In the moment, I'm dancing and
my legs are burning and
my blood is pumping and
I can taste the wind as it enters and exits my mouth like
a soft pink ribbon.
It's slightly sweet and
it lingers for a few moments on my lips.
I'm making it, I cry!
I'm making the wind!
But then I turn with too much vigor and I fall violently to the floor, and I'm hammered with the cold, hardwood fact that I'm just some girl alone in a white bloodless room, dancing pathetically to songs she doesn't even like.
And my lips are stained red; the dry heat of the room made them chapped and raw.
I have no partner, and no rhythm, just thin clumsy feet that trip on my:
knobby knees and
bony ankles that
look like those of an ostrich.
And then I pick myself up off the floor and turn off the noise, just to
bury my head in the sand. And
I feel so fucking stupid for thinking I could ever really dance to begin with.

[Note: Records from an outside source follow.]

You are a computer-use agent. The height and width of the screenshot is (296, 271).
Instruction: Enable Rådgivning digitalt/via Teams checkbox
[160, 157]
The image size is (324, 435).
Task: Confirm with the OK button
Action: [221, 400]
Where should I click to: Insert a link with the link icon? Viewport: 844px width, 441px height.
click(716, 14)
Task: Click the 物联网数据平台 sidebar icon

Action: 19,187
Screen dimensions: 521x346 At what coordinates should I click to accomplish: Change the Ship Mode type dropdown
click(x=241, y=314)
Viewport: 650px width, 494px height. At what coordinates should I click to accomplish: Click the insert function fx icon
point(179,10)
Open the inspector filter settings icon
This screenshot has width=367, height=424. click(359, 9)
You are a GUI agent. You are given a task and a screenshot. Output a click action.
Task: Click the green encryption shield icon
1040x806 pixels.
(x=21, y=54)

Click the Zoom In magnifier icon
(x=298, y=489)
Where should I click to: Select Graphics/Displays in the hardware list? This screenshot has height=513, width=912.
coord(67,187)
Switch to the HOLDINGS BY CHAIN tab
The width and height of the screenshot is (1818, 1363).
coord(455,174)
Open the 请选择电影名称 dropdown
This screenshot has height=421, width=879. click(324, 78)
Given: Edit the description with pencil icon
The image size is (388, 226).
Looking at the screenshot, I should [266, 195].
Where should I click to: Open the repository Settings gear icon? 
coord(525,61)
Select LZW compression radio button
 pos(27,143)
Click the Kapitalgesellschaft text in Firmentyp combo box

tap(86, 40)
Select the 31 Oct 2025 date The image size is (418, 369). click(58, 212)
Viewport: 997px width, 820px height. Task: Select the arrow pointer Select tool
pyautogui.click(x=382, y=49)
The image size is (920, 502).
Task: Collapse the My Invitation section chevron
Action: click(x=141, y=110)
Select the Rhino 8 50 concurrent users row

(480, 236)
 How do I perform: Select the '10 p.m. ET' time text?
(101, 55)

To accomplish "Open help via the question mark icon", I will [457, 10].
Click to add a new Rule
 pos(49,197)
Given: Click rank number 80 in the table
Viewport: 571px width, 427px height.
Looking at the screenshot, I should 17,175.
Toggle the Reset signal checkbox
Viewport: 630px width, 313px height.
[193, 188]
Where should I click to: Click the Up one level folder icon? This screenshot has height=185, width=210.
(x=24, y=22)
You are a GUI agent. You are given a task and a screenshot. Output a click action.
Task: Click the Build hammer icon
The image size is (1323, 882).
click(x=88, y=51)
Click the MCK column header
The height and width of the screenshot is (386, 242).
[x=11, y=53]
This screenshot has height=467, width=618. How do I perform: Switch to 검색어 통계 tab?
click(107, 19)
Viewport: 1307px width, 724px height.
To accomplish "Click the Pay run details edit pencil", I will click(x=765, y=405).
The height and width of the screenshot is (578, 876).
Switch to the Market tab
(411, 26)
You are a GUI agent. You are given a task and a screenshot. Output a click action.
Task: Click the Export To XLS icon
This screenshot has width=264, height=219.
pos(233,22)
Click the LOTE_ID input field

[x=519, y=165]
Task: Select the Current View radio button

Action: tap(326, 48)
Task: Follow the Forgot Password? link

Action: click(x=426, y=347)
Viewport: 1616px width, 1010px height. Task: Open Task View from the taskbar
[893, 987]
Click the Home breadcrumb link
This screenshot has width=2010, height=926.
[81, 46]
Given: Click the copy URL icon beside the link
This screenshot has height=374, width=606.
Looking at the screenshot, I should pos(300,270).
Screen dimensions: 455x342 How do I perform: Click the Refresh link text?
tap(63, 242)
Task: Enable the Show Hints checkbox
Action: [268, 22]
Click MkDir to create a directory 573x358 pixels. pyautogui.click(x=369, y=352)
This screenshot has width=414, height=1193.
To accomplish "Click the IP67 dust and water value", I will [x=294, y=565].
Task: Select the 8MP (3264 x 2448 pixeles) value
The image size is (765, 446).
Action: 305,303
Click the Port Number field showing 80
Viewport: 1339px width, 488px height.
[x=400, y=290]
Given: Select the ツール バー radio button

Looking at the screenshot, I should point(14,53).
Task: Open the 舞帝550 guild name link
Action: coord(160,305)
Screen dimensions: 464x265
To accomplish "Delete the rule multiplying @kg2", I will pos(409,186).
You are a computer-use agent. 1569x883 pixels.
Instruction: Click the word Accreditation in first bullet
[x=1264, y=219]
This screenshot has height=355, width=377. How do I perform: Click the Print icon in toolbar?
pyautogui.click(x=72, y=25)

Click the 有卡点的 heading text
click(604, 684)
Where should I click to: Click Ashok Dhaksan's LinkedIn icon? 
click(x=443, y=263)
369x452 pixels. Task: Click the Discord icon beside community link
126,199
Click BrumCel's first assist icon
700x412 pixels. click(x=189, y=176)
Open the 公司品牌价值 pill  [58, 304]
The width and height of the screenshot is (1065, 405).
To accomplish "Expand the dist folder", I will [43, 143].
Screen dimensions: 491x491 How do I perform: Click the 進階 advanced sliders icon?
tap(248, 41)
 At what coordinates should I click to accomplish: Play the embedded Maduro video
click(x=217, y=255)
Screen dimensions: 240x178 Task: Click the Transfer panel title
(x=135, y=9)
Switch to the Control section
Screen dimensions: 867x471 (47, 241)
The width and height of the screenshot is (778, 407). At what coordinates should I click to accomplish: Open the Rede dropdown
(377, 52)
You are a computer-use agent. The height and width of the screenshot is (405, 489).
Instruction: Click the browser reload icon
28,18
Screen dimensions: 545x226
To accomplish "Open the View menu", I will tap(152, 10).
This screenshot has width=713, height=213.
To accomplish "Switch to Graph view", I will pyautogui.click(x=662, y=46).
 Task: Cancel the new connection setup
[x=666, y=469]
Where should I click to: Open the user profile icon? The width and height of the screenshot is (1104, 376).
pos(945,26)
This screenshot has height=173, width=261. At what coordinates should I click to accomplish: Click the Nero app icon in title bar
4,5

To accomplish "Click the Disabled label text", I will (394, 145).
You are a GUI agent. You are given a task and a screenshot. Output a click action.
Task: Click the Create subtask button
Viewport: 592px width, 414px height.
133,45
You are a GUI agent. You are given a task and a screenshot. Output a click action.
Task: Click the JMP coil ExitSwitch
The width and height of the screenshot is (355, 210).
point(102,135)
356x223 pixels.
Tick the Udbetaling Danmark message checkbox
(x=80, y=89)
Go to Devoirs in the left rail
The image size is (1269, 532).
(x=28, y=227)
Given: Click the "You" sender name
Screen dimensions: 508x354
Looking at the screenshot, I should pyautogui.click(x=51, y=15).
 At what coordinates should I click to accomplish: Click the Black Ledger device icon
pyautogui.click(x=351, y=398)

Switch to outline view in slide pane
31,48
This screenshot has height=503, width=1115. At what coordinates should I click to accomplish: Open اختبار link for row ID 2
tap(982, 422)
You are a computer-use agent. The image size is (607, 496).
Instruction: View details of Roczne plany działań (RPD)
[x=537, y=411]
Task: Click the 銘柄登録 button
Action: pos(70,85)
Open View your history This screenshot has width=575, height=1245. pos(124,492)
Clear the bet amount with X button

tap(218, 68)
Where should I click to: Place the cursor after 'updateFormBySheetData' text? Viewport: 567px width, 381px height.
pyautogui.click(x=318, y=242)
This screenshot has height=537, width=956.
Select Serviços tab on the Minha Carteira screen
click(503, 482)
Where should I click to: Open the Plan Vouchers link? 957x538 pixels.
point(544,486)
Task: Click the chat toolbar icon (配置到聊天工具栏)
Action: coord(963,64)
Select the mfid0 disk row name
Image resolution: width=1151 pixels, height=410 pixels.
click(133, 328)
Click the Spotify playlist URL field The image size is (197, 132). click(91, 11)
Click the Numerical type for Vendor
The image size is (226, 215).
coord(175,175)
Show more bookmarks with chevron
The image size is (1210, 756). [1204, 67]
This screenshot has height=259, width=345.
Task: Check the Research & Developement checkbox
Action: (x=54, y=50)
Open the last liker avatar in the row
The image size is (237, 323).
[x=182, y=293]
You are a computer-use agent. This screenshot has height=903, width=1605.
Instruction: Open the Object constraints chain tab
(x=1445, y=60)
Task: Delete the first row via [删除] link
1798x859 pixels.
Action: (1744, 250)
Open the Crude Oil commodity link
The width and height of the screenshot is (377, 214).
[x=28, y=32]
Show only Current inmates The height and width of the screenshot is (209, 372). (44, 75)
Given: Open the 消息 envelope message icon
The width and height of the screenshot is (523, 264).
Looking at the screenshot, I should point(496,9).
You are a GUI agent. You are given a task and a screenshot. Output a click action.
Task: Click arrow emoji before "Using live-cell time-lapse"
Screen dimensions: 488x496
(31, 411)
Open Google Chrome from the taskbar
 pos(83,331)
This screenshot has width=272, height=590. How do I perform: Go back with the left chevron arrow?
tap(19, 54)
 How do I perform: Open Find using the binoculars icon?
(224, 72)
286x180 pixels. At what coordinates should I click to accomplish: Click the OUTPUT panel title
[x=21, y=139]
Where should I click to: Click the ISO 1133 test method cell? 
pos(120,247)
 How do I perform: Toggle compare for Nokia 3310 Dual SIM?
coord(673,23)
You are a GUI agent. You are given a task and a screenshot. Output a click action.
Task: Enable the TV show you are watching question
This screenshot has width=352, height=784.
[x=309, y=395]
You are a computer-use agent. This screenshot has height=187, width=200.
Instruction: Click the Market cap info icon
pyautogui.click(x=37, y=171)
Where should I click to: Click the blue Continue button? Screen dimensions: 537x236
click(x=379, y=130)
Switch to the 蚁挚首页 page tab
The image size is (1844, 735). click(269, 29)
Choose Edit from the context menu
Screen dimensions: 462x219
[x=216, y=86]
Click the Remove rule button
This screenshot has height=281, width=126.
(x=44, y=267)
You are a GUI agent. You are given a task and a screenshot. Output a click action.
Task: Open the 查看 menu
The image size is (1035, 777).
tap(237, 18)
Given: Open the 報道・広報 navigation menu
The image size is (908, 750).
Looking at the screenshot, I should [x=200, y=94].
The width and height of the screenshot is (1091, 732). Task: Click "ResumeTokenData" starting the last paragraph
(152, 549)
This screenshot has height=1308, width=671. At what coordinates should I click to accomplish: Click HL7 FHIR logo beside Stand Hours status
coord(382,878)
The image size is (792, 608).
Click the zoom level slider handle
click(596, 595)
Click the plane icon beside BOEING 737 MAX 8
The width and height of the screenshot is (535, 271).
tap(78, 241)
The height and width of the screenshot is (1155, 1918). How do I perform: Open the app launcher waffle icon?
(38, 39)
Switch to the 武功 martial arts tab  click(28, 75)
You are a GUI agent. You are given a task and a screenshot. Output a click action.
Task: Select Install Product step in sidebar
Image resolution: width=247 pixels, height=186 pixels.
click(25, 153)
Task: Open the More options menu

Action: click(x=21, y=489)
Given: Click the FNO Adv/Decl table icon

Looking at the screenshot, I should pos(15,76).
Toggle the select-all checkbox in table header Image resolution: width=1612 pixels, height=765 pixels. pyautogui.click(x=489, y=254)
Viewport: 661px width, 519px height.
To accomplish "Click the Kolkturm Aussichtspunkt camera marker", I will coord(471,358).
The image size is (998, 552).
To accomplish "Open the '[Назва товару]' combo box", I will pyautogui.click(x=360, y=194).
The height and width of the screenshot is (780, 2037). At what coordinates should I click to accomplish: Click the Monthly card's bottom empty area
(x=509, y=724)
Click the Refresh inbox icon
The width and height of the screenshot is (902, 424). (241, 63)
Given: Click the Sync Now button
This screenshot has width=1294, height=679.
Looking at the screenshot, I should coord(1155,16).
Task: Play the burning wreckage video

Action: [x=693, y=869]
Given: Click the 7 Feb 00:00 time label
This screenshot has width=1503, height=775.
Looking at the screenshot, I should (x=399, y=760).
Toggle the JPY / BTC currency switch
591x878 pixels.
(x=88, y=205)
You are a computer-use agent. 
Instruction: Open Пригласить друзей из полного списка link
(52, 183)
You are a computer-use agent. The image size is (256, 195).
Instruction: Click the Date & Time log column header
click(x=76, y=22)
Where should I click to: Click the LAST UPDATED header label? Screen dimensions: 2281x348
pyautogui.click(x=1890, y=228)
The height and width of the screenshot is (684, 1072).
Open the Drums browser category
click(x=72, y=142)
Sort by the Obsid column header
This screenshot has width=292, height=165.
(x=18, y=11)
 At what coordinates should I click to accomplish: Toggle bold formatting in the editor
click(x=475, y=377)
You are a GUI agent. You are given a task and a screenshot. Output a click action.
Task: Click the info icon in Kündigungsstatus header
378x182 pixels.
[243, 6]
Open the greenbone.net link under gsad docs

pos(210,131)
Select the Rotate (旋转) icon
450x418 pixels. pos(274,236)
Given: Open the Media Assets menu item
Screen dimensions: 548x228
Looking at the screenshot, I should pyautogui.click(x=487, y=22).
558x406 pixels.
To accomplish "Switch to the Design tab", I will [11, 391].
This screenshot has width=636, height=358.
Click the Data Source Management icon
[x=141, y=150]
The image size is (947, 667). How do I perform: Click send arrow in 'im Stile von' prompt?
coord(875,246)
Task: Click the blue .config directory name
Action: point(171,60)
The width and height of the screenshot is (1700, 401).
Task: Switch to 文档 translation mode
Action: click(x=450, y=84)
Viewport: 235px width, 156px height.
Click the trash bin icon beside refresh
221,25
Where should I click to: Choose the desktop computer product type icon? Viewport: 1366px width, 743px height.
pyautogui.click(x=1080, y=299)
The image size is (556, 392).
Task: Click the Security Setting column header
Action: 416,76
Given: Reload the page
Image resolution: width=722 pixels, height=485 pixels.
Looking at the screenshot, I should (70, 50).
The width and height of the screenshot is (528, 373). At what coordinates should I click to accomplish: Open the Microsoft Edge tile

A tiny red globule falls from my lips and onto my pale and worthless feet, and
I hate them and feel so heavy and so bound.
The word "good bye" exits my body with almost too much ease and
the soft and bloody 'b' evaporates quickly into the ether, punctuated by the gentle click of the white door. It's a pretty sound, and
delicate and
almost
brightly hopeless
and that light final click is the start of a new, more honest song.